Bei der Prüfung der beantragten Schutzerstreckung der IR-Marke “BACKHOME” auf Deutschland stellt die Markenstelle des DPMA fest: BACKHOME ist nicht unterscheidungskräftig und darüberhinaus freihaltebedürftig, weil die Wortfolge “in ihrer Gesamtheit in Zusammenhang mit den beanspruchten Waren und Dienstleistungen lediglich als allgemeiner Hinwweis auf Bestimmung und Verwendungszweck gesehen ” werde. Sie dienten nämlich ausschließlich dazu, dass Lebewesen nach entsprechender Ortung wieder zurück nach Hause kommen können.
Die Markeninhaberin geht nach der Zurückweisung der Marke durch die Markenstellen des DPMA (eine davon im Erinnerungsverfahren) in die Beschwerde vor das Bundespatentgericht, schränkt dort in der mündlichen Verhandlung das Waren- und Dienstleistungsverzeichnis entsprechend ein in der Hoffnung, dass “BACKHOME” dann keine unmittelbare Bestimmungsangabe für die verbleibenden Waren mehr ist und der Marke kein beschreibender Begriffsinhalt mehr entnommen werden kann. Die Waren dienen nämlich nur mehr dazu, elektronische Chips in Lebewesen einzusetzen; die beanspruchten Geräte seien technisch gar nicht in der Lage, Lebewesen zurück zu bringen. Damit entfällt der eintragungsschädliche Charakter der Waren als Bestimmungsangabe, so hofft die Markeninhaberin.

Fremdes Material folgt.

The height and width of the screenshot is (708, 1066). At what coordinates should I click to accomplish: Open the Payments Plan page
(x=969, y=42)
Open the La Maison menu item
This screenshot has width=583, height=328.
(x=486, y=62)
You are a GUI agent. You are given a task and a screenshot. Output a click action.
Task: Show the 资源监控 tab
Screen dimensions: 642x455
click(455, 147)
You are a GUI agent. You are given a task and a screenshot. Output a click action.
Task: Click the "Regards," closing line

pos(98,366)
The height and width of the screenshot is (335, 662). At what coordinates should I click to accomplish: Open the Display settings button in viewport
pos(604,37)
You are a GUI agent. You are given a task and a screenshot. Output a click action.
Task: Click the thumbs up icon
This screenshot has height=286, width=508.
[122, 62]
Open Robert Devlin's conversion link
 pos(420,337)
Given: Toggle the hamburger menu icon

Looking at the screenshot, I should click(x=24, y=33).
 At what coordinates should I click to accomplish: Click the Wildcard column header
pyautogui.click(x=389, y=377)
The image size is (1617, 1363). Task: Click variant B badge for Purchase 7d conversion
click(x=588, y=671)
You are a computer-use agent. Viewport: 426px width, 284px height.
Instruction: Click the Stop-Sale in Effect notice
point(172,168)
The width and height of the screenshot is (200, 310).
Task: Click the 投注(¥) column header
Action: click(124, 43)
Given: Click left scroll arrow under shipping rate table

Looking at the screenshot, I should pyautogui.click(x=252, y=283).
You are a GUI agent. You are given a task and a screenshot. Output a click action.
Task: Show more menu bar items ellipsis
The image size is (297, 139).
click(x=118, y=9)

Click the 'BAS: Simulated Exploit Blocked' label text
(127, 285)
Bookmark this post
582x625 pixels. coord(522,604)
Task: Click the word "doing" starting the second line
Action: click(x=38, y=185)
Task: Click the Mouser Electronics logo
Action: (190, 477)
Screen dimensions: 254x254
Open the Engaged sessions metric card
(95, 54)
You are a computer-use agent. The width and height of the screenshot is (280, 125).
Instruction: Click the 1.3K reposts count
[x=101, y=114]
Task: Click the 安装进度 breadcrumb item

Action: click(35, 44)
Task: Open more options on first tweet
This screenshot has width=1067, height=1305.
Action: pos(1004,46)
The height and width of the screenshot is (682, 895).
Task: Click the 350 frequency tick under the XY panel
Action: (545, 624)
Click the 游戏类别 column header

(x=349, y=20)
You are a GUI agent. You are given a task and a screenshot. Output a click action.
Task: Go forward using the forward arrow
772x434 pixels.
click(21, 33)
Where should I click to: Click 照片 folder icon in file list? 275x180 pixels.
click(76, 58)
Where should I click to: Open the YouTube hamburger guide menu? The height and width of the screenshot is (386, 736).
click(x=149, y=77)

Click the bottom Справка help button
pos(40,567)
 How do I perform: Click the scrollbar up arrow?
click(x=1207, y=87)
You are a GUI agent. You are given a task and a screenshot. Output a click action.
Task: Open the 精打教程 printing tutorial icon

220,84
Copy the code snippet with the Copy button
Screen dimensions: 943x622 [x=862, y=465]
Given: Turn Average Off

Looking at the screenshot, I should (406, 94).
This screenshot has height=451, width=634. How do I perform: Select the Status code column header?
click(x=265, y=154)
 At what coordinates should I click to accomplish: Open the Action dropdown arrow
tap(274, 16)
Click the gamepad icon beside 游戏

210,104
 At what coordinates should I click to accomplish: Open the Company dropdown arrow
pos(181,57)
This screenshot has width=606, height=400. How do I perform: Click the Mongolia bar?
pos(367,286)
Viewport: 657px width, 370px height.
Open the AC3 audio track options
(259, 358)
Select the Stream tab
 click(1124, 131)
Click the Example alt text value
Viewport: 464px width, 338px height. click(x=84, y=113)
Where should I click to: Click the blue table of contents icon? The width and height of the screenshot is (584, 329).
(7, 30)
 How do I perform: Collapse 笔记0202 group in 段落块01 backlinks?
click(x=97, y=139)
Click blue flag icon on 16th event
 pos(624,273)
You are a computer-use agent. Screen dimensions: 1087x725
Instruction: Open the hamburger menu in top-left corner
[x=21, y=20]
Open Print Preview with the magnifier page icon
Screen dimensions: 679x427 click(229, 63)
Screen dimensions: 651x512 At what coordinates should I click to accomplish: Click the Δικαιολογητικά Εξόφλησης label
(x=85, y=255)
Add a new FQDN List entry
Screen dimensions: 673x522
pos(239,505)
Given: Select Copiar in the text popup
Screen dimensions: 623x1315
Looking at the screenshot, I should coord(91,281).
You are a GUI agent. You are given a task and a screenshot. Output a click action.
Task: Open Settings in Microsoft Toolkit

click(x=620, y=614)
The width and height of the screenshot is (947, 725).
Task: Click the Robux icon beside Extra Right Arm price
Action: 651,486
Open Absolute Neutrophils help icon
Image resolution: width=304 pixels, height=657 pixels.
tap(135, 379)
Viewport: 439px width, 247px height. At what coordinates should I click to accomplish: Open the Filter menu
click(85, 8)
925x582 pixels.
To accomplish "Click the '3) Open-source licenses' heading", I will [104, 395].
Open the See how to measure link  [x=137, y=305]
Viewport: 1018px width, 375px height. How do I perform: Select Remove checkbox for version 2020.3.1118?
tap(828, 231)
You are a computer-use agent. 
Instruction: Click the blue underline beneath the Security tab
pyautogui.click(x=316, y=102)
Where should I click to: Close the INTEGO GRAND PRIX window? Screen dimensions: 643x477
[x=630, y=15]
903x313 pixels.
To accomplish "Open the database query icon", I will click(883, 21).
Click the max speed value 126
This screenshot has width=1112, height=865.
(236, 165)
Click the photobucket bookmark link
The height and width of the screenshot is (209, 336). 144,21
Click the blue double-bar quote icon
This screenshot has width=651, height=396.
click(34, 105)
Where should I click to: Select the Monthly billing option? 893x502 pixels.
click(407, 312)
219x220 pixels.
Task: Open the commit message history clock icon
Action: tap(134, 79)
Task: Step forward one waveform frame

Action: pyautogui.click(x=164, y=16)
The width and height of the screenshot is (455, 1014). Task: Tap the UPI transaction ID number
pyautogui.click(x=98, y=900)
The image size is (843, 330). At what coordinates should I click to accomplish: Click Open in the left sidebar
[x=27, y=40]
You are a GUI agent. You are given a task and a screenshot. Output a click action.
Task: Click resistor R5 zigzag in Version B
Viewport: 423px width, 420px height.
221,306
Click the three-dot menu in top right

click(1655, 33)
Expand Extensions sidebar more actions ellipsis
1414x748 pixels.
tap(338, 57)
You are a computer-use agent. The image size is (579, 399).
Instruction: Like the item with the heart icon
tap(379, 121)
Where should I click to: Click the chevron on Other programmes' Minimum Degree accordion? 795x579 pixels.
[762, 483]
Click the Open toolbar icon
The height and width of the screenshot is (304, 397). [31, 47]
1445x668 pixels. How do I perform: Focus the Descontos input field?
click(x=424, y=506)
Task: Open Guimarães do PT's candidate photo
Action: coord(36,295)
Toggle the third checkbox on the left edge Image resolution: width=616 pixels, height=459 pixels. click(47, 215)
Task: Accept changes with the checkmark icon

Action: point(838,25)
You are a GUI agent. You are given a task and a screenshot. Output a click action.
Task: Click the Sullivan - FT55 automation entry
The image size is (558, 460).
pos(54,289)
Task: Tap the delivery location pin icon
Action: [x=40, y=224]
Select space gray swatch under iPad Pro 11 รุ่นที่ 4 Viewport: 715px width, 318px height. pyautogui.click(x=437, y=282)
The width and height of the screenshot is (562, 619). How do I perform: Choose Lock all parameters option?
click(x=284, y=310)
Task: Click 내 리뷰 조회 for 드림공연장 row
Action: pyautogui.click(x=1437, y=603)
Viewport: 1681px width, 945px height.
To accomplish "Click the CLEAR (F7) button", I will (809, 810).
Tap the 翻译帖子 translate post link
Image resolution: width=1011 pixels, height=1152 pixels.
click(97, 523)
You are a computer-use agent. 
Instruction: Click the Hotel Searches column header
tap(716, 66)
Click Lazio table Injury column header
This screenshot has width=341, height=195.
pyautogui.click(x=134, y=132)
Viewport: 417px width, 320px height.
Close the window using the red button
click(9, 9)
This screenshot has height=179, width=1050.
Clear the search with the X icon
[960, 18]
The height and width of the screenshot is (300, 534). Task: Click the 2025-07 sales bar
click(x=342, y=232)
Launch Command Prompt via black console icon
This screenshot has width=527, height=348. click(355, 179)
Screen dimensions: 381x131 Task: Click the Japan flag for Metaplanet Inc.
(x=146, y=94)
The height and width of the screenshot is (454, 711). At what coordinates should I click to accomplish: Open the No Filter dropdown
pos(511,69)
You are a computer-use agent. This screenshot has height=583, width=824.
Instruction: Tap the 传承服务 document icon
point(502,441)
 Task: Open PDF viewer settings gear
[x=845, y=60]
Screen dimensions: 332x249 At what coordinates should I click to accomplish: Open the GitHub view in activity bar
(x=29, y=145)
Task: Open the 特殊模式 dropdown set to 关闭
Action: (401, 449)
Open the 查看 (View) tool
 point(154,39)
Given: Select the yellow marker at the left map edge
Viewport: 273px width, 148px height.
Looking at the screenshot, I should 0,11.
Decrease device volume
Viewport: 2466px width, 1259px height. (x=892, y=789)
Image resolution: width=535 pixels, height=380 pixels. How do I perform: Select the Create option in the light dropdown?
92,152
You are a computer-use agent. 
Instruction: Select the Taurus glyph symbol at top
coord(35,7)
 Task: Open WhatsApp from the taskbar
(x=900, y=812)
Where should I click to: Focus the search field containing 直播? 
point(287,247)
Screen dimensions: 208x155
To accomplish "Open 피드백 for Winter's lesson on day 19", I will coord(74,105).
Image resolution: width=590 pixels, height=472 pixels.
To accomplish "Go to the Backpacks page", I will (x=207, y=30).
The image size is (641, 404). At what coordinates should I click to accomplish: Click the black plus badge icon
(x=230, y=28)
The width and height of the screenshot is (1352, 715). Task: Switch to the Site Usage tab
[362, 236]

Der 30. Marken-Beschwerdesenat des Bundespatentgerichts stellt in Übereinstimmung zu den Beschlüssen der Markenstellen des DPMA zunächst fest, dass die aus den beschreibenden Bestandteilen “BACK” und “HOME” gebildete Zeichenfolge auch in ihrer Gesamtheit nichts anderes als die bestimmende Aussage “zurück zu Hause, wieder zu Hause” bedeutet und damit für die ursprünglich angemeldeten Waren nicht schutzfähig ist. Für die nach der Einschränkung verbliebenen Waren dagegen kann der Senat eine beschreibende Bedeutung nicht erkennen, nachdem nur noch Apparate zur Implantierung von elektronischen Chips beansprucht werden, die zu einem Ortungs- oder Rückführungssystem v on Lebewesen keinen unmittelbaren näheren Bezug aufweisen. Hierbei berücksichtigt der Senat, dass das absolute Schutzhindernis des § 8 Abs. 2 Nr. 2 MarkenG lediglich unmittelbar beschreibende Zeichen und Angaben zur Voraussetzung hat. Im vorliegenden Fall wird eine beschreibende Aussage aber nur angedeutet und ist höchstens nach weiterer Gedankenarbeit unterstellbar.
Der Senat: “Insoweit ist die angemeldete Wortzusammensetzung zur Beschreibung nicht geeignet und fällt nicht unter den Eintragungsversagungsgrund des § 8 Abs. 2 Nr. 2 MarkenG”.
Bezüglich der Feststellung des Fehlens jeglicher Unterscheidungskraft beherzigt der Senat die Rechtsprechung des BGH (vgl. BGH GRUR 2001 – markt-frisch) und legt einen großzügigen Maßstab an mit dem Ergebnis, dass das Schutzhindernis der fehlenden Unterscheidungskraft nach § 8 Abs. 2 Nr. 1 MarkenG nicht entgegen steht.
Fazit: Aufhebung der DPMA-Zurückweisungsbeschlüsse nach Einschränkung des Waren- und Dienstleistungsverzeichnisses.